#### [What you should do]
A complete answer lists every line of the entries below where the string "will" appears.

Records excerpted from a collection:

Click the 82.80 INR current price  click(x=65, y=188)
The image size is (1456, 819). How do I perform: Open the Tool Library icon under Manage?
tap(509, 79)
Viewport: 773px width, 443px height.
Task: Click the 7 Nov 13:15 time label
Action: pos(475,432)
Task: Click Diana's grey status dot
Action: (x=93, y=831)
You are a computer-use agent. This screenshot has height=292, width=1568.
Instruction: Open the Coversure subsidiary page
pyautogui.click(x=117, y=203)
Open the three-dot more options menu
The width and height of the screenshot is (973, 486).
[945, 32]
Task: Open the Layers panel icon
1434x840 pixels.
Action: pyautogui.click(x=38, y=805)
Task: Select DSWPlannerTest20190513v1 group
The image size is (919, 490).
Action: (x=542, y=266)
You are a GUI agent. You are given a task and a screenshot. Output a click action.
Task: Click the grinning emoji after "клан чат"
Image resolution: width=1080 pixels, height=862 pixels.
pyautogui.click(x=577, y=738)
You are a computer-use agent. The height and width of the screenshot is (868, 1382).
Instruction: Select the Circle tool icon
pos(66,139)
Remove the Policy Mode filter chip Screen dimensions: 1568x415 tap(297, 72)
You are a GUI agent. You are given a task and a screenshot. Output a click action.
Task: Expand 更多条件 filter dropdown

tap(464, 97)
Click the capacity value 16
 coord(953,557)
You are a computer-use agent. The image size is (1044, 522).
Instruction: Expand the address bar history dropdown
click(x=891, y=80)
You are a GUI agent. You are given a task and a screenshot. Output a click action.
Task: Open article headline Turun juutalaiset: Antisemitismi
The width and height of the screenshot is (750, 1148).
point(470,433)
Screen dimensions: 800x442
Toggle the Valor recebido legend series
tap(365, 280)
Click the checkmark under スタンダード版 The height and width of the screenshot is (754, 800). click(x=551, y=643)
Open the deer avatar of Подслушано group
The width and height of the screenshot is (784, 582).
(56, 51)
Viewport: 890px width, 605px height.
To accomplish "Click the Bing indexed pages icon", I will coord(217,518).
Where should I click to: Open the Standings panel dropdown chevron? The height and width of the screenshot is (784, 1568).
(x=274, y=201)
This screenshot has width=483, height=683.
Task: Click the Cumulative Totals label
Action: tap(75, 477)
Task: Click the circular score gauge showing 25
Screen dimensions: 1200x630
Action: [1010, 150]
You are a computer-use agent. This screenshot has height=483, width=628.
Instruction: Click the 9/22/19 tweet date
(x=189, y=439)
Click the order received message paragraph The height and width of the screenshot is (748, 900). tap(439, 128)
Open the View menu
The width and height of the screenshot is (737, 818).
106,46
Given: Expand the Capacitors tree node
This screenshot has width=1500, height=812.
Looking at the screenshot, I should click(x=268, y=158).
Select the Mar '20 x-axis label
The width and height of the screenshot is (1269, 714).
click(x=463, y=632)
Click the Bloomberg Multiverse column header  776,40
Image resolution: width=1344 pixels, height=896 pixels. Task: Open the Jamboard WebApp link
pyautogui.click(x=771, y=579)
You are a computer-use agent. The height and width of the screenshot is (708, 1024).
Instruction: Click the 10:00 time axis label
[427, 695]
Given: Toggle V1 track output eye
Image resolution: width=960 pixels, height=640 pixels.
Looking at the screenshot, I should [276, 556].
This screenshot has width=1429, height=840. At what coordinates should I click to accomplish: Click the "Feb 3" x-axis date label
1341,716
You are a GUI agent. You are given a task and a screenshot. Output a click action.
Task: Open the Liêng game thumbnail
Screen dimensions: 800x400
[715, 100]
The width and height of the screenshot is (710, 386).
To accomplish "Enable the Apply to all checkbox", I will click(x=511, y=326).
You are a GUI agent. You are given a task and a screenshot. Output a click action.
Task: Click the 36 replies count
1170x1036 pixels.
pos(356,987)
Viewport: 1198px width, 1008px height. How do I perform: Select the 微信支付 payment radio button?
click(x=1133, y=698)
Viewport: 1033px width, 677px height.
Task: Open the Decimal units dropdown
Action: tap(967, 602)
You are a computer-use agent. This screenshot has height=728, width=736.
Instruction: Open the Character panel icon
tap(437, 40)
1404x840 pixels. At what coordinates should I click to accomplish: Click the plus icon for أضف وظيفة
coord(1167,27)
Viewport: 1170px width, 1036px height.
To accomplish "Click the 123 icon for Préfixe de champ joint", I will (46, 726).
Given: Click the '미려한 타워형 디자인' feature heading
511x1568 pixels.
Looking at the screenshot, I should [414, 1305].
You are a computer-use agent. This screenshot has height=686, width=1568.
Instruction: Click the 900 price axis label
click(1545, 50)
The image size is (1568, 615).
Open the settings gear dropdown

#### [Reply to the exercise]
To accomplish "Click the Bing indexed pages icon", I will coord(217,518).
To accomplish "Enable the Apply to all checkbox", I will click(x=511, y=326).
To accomplish "Click the 123 icon for Préfixe de champ joint", I will (46, 726).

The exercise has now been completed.